EXERCISE INSTRUCTIONS: Your task is to copy the stretch of lines in the records below that begins with the line containing "Task: Click the folder icon of Типы объектов" and ends with the line containing "Open the AasishPokhrel", exactly as written, with nothing added.

DATA FOR PROCESSING:
*-*-*

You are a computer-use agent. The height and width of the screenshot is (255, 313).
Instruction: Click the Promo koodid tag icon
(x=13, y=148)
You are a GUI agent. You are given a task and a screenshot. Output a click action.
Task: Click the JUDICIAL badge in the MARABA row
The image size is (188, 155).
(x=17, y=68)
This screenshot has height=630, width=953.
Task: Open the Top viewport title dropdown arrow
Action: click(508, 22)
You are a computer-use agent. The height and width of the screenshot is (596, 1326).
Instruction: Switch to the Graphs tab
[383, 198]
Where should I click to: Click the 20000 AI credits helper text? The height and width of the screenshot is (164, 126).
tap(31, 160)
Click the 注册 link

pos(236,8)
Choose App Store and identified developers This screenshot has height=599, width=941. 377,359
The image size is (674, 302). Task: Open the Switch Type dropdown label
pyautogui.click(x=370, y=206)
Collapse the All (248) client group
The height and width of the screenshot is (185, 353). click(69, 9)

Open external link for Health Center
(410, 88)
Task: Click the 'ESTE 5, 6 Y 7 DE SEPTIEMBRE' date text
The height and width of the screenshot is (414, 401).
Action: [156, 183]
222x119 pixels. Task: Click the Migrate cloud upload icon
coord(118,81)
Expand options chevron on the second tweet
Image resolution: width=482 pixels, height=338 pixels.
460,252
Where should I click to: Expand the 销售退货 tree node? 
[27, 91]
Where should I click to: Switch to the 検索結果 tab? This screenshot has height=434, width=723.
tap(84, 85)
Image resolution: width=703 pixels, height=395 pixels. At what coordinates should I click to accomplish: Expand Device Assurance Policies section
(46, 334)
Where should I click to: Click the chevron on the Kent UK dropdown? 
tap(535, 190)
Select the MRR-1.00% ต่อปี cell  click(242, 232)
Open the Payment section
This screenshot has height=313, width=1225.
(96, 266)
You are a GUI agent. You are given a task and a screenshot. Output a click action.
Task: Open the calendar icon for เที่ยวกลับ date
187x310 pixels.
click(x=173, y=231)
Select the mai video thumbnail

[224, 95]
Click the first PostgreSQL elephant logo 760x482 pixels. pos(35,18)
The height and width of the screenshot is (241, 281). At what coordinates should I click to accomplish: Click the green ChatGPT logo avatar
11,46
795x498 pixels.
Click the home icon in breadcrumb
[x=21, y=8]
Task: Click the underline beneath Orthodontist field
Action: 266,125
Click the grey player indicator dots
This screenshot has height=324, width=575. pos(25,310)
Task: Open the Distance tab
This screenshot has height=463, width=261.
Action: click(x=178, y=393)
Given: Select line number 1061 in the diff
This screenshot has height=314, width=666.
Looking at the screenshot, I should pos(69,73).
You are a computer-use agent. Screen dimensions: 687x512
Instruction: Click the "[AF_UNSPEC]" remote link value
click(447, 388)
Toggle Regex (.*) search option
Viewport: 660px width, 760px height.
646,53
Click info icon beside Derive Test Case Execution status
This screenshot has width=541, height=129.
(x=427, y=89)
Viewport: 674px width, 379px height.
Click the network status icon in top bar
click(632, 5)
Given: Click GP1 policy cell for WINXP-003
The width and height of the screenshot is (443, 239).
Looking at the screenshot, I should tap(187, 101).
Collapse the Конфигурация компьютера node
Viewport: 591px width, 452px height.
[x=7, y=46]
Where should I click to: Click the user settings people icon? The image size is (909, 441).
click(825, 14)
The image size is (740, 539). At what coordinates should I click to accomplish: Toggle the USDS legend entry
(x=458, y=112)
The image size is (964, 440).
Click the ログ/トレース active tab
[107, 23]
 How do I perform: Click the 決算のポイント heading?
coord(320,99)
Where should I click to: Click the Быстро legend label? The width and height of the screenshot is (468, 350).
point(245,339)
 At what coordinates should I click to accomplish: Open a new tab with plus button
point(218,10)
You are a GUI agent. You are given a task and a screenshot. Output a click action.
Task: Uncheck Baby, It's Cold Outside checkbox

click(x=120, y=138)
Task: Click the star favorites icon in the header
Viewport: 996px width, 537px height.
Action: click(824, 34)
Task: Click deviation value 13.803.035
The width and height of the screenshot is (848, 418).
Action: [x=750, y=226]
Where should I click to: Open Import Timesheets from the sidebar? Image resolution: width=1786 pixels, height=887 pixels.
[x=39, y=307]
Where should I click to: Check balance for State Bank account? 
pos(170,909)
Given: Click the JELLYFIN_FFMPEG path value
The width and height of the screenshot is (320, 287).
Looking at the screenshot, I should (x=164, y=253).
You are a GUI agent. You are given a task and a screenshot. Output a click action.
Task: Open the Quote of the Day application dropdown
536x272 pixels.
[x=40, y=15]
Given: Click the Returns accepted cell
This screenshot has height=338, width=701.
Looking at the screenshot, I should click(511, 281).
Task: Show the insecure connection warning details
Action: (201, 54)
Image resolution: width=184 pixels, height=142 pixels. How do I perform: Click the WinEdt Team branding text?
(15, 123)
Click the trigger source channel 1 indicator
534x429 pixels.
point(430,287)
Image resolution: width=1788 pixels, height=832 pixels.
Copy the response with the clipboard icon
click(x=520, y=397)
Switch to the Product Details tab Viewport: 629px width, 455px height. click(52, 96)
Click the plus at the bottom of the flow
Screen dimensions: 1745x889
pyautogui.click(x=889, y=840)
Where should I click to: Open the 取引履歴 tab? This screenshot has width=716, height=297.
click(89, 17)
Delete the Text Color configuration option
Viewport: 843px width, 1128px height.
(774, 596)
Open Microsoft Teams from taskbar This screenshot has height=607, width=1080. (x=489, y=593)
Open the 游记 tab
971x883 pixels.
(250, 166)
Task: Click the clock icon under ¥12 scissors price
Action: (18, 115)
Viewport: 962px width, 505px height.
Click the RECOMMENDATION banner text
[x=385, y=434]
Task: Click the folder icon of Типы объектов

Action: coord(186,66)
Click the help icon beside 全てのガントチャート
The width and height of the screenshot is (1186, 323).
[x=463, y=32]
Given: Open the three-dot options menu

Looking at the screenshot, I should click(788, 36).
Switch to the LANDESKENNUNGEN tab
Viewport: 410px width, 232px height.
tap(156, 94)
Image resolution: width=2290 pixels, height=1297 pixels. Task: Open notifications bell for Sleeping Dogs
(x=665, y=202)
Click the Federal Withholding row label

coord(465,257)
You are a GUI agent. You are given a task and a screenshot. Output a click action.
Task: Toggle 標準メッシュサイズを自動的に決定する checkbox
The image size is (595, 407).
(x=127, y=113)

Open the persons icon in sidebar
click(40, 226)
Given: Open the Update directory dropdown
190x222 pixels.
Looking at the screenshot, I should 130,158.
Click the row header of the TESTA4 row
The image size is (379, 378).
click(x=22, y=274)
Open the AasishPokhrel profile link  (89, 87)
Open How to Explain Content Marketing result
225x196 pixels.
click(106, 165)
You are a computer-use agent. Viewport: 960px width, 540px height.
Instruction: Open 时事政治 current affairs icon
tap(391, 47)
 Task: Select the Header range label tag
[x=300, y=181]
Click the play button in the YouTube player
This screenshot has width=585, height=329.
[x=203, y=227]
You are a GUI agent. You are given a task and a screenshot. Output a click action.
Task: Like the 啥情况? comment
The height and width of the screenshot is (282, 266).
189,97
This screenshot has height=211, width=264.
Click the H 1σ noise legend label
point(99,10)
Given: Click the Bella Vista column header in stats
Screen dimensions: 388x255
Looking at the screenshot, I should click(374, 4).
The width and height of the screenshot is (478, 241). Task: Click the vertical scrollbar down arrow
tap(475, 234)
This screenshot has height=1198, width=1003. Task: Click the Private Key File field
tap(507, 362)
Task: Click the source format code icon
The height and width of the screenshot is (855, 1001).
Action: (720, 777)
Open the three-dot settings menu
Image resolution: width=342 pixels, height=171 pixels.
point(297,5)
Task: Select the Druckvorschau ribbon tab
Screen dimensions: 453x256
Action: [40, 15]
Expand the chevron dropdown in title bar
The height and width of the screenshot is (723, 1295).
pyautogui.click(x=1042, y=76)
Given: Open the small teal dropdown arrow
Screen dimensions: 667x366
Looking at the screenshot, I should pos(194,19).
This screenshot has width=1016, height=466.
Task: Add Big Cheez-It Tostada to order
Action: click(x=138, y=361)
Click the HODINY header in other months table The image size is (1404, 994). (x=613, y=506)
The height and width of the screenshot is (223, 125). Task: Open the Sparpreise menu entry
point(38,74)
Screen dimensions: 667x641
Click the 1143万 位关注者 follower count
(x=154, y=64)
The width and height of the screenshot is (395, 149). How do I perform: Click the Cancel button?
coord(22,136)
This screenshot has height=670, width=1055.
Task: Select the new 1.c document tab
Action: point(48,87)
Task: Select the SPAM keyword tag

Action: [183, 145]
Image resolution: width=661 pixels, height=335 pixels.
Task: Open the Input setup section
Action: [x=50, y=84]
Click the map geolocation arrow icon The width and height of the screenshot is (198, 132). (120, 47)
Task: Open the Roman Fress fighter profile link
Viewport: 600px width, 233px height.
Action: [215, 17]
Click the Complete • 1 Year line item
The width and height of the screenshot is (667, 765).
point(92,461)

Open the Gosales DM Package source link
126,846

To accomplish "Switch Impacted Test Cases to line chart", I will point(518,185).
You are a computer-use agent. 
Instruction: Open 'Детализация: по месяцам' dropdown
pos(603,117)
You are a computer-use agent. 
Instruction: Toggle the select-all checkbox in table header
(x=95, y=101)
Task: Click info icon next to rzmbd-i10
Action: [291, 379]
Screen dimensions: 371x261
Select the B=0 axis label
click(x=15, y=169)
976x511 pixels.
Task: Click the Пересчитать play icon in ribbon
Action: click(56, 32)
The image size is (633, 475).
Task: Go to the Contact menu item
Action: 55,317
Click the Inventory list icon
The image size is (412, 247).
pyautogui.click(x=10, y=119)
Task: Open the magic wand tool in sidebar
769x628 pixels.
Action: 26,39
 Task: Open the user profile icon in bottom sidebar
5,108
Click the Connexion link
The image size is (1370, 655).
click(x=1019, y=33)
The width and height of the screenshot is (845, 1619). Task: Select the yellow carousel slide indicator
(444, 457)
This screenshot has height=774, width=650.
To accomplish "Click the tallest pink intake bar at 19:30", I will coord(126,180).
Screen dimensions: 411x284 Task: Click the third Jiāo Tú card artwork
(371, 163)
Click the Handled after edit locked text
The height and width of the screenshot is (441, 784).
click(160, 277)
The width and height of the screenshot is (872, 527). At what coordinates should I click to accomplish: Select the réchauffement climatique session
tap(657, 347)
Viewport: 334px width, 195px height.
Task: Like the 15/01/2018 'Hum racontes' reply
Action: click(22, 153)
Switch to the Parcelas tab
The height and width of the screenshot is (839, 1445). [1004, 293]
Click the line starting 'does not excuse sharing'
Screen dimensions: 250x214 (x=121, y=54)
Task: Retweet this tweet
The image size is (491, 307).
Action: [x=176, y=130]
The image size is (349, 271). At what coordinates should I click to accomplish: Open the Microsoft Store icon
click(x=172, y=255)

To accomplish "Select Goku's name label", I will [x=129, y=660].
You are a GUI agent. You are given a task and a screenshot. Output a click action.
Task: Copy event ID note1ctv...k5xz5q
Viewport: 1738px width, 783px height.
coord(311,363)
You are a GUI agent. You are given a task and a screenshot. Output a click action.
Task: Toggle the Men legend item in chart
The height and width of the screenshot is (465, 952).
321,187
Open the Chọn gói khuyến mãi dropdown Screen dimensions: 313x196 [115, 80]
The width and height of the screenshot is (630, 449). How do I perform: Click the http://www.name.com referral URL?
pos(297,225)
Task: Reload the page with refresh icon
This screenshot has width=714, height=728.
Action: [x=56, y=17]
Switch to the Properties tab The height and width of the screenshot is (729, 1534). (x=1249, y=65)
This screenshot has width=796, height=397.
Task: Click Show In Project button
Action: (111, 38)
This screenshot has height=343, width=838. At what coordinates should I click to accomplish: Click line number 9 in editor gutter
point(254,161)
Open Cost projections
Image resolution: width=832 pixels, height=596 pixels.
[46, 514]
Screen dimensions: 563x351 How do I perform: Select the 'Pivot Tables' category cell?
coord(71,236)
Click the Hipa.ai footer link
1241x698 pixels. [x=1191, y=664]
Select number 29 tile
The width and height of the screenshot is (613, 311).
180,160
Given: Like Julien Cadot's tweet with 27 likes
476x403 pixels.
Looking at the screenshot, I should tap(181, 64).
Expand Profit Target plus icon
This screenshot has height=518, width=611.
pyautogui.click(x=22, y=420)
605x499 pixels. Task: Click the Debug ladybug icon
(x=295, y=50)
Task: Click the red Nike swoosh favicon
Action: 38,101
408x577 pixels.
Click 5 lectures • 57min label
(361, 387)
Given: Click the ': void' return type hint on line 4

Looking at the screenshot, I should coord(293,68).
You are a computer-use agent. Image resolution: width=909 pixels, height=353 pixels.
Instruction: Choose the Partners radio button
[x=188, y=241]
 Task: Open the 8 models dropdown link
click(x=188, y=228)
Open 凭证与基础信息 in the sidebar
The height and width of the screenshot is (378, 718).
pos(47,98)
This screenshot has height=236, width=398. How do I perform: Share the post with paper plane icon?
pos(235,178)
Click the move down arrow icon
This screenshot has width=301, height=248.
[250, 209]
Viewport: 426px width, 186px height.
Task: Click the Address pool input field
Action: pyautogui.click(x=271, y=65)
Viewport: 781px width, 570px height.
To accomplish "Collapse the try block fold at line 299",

*-*-*

EXERCISE OUTPUT:
Task: Click the folder icon of Типы объектов

Action: coord(186,66)
Click the help icon beside 全てのガントチャート
The width and height of the screenshot is (1186, 323).
[x=463, y=32]
Given: Open the three-dot options menu

Looking at the screenshot, I should click(788, 36).
Switch to the LANDESKENNUNGEN tab
Viewport: 410px width, 232px height.
tap(156, 94)
Image resolution: width=2290 pixels, height=1297 pixels. Task: Open notifications bell for Sleeping Dogs
(x=665, y=202)
Click the Federal Withholding row label

coord(465,257)
You are a GUI agent. You are given a task and a screenshot. Output a click action.
Task: Toggle 標準メッシュサイズを自動的に決定する checkbox
The image size is (595, 407).
(x=127, y=113)

Open the persons icon in sidebar
click(40, 226)
Given: Open the Update directory dropdown
190x222 pixels.
Looking at the screenshot, I should 130,158.
Click the row header of the TESTA4 row
The image size is (379, 378).
click(x=22, y=274)
Open the AasishPokhrel profile link  (89, 87)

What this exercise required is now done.